#### [INFORMATION SUPPLIED]

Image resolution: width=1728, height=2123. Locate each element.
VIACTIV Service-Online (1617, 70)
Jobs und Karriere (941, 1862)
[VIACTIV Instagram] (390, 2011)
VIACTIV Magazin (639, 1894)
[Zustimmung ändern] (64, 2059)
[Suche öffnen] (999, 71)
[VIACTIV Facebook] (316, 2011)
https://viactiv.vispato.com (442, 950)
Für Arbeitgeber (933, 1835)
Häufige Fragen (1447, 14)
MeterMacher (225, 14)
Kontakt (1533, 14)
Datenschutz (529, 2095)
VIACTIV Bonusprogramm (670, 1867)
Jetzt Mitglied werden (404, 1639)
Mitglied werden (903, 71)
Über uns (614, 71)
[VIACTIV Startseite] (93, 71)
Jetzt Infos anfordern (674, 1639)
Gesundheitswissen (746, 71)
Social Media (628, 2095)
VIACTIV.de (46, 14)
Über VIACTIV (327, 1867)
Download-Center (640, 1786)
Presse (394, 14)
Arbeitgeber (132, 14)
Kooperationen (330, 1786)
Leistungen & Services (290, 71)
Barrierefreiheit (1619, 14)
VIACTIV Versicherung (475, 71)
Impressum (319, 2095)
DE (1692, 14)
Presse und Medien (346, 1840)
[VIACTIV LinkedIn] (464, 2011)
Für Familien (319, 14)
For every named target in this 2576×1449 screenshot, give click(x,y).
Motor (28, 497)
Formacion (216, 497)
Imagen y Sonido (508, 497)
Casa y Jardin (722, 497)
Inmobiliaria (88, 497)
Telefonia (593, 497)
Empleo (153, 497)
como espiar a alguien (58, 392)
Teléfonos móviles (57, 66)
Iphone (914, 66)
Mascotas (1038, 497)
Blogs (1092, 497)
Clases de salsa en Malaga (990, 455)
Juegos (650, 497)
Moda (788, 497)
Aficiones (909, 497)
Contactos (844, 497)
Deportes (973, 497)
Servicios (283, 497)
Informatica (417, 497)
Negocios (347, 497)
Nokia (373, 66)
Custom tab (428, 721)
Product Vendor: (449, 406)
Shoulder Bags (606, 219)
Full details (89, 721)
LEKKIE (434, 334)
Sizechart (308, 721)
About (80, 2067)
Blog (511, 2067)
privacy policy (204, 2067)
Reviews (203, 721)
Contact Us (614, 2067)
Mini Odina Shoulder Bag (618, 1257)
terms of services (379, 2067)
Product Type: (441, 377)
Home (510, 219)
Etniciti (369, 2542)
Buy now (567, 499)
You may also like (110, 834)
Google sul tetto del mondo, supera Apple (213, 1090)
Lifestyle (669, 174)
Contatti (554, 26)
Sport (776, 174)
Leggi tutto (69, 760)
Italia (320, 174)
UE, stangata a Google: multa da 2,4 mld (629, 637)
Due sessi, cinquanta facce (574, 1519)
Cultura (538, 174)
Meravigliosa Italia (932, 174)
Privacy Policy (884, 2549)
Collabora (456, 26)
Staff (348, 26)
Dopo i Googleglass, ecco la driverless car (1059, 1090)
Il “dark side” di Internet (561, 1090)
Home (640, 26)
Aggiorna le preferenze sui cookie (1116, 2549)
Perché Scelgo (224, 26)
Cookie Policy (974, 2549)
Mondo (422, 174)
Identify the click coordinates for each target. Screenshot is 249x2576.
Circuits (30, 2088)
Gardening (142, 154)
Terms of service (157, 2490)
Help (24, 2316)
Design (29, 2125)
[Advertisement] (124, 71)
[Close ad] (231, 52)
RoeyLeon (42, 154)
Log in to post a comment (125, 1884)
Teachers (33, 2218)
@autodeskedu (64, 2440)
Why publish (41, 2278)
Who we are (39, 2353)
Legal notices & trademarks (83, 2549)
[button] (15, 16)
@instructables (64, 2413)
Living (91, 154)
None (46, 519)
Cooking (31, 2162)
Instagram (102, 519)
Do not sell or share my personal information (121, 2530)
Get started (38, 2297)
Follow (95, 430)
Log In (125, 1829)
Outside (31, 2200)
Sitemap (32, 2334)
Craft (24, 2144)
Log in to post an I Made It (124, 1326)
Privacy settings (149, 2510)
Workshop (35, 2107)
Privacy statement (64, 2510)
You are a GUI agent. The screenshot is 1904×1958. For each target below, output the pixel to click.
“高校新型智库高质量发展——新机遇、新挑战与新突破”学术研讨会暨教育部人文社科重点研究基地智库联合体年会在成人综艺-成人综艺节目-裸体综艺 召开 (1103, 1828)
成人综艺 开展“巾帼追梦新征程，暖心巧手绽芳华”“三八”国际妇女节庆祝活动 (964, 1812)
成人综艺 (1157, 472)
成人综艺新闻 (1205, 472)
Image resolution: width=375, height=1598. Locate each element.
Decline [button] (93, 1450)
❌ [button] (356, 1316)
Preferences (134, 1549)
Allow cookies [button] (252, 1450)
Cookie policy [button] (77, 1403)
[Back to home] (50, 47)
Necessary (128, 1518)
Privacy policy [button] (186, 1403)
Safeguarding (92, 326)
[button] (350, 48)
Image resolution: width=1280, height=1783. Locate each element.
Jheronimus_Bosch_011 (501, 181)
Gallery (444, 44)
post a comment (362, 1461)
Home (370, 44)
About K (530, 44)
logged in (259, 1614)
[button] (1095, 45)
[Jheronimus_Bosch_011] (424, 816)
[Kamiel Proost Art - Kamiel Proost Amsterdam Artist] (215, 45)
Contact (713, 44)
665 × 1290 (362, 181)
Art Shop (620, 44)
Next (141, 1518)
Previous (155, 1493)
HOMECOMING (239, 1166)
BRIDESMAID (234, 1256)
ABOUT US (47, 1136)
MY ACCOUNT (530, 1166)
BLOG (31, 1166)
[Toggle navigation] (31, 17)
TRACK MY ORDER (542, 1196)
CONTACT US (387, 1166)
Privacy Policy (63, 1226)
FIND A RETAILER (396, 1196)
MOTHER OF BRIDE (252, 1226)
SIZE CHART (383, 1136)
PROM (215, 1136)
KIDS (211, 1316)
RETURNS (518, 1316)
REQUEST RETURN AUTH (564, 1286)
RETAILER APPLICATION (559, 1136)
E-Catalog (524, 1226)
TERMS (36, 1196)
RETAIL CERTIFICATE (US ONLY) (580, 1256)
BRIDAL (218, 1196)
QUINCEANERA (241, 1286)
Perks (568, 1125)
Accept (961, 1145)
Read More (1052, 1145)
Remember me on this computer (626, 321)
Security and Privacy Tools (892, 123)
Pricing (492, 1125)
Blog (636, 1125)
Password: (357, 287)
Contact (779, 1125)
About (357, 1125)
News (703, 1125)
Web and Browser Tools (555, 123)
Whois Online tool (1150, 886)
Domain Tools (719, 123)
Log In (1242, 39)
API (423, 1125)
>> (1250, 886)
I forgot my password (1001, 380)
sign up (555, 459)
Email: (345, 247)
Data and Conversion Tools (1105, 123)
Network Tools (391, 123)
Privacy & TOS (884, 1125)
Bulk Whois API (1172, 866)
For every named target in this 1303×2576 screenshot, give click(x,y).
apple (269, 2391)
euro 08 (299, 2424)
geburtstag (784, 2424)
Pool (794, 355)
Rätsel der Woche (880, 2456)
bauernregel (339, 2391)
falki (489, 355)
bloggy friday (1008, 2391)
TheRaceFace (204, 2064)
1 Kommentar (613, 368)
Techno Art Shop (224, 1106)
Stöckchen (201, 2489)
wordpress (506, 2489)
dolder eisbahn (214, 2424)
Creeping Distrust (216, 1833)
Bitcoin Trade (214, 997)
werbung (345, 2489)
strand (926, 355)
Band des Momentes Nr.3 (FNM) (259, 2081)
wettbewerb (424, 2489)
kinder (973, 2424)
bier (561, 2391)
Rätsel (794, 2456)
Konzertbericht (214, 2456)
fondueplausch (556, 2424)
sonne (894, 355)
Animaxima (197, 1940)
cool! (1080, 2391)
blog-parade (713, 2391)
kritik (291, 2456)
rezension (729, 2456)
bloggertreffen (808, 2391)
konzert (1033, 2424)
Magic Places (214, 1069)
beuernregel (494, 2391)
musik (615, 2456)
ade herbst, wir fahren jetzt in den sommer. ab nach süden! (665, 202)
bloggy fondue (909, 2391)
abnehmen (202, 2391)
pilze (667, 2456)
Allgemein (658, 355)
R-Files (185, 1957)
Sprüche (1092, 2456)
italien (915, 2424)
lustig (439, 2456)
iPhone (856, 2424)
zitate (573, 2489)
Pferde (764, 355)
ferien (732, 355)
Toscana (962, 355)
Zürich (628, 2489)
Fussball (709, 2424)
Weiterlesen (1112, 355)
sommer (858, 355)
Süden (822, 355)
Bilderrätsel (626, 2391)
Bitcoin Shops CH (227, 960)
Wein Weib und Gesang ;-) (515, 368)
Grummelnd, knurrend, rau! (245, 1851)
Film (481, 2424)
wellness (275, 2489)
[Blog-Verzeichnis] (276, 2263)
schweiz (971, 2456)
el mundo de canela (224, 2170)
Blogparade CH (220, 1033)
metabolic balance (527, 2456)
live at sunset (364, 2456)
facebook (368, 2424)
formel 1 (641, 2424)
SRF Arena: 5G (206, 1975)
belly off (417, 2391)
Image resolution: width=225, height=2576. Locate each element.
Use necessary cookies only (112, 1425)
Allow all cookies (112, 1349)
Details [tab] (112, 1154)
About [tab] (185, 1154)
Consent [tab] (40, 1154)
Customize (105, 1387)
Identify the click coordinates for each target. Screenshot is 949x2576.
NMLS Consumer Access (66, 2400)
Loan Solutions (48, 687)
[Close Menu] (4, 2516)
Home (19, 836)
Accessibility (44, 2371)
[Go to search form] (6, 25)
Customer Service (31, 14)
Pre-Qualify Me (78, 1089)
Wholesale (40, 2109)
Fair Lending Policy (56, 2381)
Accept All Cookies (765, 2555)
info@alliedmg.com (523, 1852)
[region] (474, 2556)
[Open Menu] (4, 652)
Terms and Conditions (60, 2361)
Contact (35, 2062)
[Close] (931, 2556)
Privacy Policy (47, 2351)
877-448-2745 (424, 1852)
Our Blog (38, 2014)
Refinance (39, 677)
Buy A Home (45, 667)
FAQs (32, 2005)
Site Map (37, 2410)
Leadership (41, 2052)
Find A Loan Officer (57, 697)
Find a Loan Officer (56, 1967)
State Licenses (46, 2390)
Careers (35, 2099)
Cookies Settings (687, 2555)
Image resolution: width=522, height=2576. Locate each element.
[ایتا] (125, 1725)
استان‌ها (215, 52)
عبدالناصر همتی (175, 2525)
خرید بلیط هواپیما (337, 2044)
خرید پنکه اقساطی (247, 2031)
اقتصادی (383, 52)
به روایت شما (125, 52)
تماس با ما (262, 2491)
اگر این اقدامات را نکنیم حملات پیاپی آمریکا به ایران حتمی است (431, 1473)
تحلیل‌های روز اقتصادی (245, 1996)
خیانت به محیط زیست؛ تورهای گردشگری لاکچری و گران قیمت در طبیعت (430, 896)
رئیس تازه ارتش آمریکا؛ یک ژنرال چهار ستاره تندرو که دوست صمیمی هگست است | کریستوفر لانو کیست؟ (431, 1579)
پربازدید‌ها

#### [TASK PROMPT]
Transcribe without alteration the rows starting at the one containing "اگر این اقدامات" and ending with the last row, both included.

#### [THE SOLUTION]
اگر این اقدامات را نکنیم حملات پیاپی آمریکا به ایران حتمی است (431, 1473)
تحلیل‌های روز اقتصادی (245, 1996)
خیانت به محیط زیست؛ تورهای گردشگری لاکچری و گران قیمت در طبیعت (430, 896)
رئیس تازه ارتش آمریکا؛ یک ژنرال چهار ستاره تندرو که دوست صمیمی هگست است | کریستوفر لانو کیست؟ (431, 1579)
پربازدید‌ها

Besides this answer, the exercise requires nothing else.